All this time the sheriff looked on, tutting to himself, spitting onto the ground and muttering, “Shame. Damn shame.”

Sam could do little more than stand somewhere behind the sheriff, ducking out of people’s way and avoiding the sheriff’s brown, globulous loogies. It wasn’t until late in the evening that everyone finally went home and Sam trudged out onto the dirt streets.

When he got home Mrs. Ticky wrapped him in a bear hug.

My poor boy. How did it happen?”

Sam shrugged. “They think she lost control of that contraption and had to crash land.
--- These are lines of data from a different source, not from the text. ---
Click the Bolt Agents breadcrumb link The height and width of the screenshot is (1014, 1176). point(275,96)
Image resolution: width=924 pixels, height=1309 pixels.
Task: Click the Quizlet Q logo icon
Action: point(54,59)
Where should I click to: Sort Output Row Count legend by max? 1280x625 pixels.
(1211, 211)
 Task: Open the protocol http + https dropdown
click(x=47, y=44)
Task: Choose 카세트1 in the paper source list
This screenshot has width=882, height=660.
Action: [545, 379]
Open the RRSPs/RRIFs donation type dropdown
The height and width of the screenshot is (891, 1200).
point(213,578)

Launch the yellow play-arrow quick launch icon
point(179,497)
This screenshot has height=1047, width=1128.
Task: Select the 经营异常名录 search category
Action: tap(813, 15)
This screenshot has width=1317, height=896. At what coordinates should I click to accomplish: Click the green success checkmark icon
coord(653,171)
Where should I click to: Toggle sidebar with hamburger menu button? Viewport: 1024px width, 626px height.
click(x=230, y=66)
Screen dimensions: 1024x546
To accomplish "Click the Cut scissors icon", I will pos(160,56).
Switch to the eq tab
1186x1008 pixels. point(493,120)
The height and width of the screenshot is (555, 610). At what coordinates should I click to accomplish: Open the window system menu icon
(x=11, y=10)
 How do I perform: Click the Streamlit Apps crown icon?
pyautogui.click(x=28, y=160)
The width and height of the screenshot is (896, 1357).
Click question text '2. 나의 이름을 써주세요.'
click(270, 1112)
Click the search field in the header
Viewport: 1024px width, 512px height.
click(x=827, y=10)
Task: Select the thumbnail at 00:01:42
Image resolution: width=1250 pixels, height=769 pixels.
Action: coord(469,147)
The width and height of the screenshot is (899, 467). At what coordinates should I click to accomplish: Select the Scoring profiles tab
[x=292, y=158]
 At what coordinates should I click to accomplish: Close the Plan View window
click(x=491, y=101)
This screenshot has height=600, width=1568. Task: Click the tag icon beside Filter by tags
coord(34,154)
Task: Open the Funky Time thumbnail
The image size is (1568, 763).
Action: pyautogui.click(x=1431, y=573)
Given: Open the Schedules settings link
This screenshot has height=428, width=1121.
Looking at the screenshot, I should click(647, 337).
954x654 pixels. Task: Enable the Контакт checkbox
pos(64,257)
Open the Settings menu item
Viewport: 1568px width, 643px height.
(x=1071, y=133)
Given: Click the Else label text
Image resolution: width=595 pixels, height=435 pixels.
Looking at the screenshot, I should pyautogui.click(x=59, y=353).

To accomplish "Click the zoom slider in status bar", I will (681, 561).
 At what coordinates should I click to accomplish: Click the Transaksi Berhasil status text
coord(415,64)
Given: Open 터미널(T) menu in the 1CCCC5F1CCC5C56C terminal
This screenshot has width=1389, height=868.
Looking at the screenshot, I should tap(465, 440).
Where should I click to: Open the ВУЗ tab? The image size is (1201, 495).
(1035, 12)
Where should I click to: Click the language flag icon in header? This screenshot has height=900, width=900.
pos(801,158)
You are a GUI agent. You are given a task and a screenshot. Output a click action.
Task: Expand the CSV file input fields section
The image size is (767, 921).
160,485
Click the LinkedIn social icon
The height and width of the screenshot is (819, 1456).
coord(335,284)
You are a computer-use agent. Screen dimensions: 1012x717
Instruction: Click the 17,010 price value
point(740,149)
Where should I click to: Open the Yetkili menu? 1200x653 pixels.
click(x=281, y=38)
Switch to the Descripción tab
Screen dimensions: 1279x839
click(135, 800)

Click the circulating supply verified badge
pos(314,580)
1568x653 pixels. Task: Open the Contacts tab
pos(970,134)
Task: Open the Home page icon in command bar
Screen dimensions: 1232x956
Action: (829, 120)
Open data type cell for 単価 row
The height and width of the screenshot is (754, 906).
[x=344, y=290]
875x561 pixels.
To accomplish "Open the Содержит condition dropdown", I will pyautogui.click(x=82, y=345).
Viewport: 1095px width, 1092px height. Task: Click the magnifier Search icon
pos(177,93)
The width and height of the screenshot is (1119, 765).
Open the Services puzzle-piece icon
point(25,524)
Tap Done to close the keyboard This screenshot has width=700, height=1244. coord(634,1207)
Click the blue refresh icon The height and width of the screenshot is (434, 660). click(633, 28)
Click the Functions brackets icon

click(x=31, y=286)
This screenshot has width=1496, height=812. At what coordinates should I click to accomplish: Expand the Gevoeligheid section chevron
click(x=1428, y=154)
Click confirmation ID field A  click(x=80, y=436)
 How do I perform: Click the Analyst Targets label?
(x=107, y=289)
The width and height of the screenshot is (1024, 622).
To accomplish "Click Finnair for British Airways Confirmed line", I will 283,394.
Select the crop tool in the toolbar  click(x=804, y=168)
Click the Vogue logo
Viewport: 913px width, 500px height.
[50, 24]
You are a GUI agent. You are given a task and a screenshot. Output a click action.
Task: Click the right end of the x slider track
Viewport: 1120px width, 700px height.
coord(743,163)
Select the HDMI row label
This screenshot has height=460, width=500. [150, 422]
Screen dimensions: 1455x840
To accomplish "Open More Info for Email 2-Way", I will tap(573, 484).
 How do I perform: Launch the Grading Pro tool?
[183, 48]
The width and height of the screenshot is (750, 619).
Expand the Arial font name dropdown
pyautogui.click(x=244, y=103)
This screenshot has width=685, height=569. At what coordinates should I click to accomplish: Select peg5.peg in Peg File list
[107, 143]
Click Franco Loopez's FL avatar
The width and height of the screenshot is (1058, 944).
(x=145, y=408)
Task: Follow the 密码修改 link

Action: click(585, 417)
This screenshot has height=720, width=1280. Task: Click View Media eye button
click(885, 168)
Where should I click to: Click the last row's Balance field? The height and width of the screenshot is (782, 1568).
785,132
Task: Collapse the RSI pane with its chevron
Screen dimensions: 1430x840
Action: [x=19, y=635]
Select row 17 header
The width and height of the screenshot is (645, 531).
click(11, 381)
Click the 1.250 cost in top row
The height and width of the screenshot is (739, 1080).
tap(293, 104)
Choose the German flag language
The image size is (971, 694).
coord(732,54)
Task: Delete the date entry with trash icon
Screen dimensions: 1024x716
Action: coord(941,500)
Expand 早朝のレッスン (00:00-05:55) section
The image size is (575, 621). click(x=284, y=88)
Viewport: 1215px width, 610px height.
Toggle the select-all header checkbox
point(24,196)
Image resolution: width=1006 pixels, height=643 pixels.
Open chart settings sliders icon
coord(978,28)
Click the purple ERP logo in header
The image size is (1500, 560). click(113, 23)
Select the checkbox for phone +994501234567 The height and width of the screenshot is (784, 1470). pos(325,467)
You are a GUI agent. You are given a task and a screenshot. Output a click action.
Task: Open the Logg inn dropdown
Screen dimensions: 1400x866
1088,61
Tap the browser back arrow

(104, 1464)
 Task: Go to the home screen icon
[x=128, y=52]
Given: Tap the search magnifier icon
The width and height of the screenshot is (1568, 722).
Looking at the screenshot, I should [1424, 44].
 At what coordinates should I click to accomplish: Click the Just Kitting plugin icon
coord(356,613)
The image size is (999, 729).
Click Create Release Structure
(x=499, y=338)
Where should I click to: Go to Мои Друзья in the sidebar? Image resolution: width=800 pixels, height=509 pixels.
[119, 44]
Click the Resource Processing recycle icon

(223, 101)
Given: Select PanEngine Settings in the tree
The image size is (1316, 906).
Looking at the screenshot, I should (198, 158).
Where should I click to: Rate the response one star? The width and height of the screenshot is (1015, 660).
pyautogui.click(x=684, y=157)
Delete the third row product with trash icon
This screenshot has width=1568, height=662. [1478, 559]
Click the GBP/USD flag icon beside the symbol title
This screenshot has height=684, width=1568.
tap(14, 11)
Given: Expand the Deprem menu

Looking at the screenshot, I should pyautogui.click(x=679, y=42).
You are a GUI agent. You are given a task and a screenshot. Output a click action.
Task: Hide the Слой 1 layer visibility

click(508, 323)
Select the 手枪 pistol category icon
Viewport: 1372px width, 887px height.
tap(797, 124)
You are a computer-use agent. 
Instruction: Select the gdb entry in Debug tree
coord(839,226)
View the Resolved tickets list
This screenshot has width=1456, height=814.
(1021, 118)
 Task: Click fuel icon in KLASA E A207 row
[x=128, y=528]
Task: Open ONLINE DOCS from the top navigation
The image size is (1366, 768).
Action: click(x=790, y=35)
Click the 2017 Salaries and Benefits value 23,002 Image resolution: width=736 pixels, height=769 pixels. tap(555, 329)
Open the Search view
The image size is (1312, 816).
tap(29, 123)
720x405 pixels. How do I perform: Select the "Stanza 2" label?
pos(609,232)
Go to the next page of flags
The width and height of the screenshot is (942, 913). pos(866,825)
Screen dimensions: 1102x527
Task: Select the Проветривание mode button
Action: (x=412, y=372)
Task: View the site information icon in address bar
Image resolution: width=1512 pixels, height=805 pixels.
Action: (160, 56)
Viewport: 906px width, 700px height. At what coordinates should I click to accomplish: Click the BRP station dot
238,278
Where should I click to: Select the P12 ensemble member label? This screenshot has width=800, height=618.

Guess the only thing she could see at night was the glow from the radium.”

That lovely old lady. What a horrible way to go.”

Yeah,” sighed Sam. “Can I just go sleep and maybe eat dinner later? I ain’t real hungry just about now.”

Of course, go lie down and I’ll make you something when you’re ready.”

Sam closed the door and lay down on his bed. He was exhausted but somehow couldn’t sleep. He didn’t know how to feel. The day had passed like a dream – Sam only had a dizziness in his head and a tightness in his heart. Now he was alone, the tightness gripped him like a fist and squeezed. His face belonged to someone else. It folded and twisted and finally, Sam cried.


When Sam was little and his father was still alive, they had gone to visit the World’s Fair in Tulsa. It boasted astounding, mysterious and exotic treasures from all around the world, even places as far away as St. Louis and Little Rock.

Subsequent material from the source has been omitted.